Daytime: have some type of caffeinated drinks or supplements. This will produce a later withdrawal.

Daytime: don’t use any caffeinated substances a day before you want to have a lucid dream or during any time period that would produce the withdrawal symptoms during sleep.

Bedtime: take a 5-HTP or a niacin supplement combination. This will increase the ability to have WILD dreams as well as allow you to remember your dreams later in the night after you wake up the second time.

Two Hours After Sleep: wake up and take a galantamine supplement along with a small amount of caffeine. This will increase memory and sleep cycle proficiency along with increasing the REM rebound about four hours into sleep.

Note: do not use this technique every night or on any night when you are not going to get more than six hours of sleep.

DAILY RITUAL

In order to get to the point of having lucid dreams regularly throughout your sleep, it’s essential to set up a daily practice. This short guide will help you maintain consistency.
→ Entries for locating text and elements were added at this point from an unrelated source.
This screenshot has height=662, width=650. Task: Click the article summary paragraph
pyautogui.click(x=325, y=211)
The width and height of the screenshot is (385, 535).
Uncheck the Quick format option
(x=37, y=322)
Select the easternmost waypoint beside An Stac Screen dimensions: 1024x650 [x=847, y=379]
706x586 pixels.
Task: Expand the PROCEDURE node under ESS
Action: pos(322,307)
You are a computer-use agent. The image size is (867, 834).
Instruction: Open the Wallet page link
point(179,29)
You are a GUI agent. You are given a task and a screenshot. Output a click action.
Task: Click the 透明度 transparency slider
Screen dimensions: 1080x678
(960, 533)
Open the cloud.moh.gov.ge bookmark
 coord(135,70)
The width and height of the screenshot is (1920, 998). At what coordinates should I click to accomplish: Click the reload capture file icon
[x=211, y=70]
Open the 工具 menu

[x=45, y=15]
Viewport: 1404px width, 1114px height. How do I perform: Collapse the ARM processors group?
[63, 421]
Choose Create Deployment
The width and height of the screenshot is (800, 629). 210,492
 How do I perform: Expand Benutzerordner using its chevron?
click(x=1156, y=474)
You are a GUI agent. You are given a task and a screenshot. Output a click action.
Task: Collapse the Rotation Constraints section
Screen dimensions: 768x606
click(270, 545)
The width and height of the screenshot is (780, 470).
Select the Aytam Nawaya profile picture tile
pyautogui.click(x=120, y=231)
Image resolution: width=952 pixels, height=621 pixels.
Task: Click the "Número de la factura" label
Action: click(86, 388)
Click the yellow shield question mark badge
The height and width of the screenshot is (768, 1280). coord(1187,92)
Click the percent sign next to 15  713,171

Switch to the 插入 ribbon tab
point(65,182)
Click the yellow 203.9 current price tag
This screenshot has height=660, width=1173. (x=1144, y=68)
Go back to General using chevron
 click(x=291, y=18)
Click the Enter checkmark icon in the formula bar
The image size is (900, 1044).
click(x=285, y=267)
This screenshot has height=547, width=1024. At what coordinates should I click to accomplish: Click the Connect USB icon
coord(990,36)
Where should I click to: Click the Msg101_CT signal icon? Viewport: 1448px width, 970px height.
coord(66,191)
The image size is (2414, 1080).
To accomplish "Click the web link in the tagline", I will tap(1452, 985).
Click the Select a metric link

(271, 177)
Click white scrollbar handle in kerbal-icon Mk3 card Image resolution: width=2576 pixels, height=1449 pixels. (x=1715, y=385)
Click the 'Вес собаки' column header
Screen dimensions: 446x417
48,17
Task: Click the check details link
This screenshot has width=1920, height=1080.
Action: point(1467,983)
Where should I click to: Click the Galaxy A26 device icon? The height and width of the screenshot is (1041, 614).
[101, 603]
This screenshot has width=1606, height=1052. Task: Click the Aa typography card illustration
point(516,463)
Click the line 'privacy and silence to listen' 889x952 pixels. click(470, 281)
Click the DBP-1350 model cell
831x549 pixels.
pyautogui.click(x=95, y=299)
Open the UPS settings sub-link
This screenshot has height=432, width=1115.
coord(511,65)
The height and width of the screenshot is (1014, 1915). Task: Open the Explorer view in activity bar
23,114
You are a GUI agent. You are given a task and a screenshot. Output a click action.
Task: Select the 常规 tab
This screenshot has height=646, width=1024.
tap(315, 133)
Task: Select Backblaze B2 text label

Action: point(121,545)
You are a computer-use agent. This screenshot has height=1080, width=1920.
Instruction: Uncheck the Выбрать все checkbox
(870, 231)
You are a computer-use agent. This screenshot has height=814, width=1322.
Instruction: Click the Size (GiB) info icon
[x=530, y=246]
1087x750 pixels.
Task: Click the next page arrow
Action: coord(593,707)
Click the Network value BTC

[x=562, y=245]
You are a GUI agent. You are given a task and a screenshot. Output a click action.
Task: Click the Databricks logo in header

  1. Supplements/Meditation: prior to sleep, take a supplement combination of niacin and 5-HTP. Relax in a meditative state with a breathing technique that allows you to be calm and ready for sleep.
  2. After meditating, sleep.
  3. After two hours of sleep, wake up. This allows the body to be rested and ready for the lucid dream. Waking up is also an opportunity to take the additional supplement, galantamine. Wait one hour, and then engage in your meditation practice to calm the mind and allow yourself to go back to sleep.
  4. The relaxed state you will have achieved from meditation, the increase in REM sleep from the galantamine, and the reduced REM earlier in the night combine to make a WILD–type lucid dream likely at this point.
  5. You can attempt more than one WILD dream by repeating steps C and D but without taking additional galantamine. This can be continued until you wake up to begin the next day.
  6. After waking, write down your dreams in your journal, describing what you experienced that night as well as how you slept and what you’d like to improve on in the next night. This will help to reaffirm your lucid dreaming goals.

Perform additional meditation during the day not related to lucid dreaming, such as mindfulness, body awareness meditations, and yogic practices. Alternate between the days you perform the additional meditation practices and the lucid dreaming practices described in this book.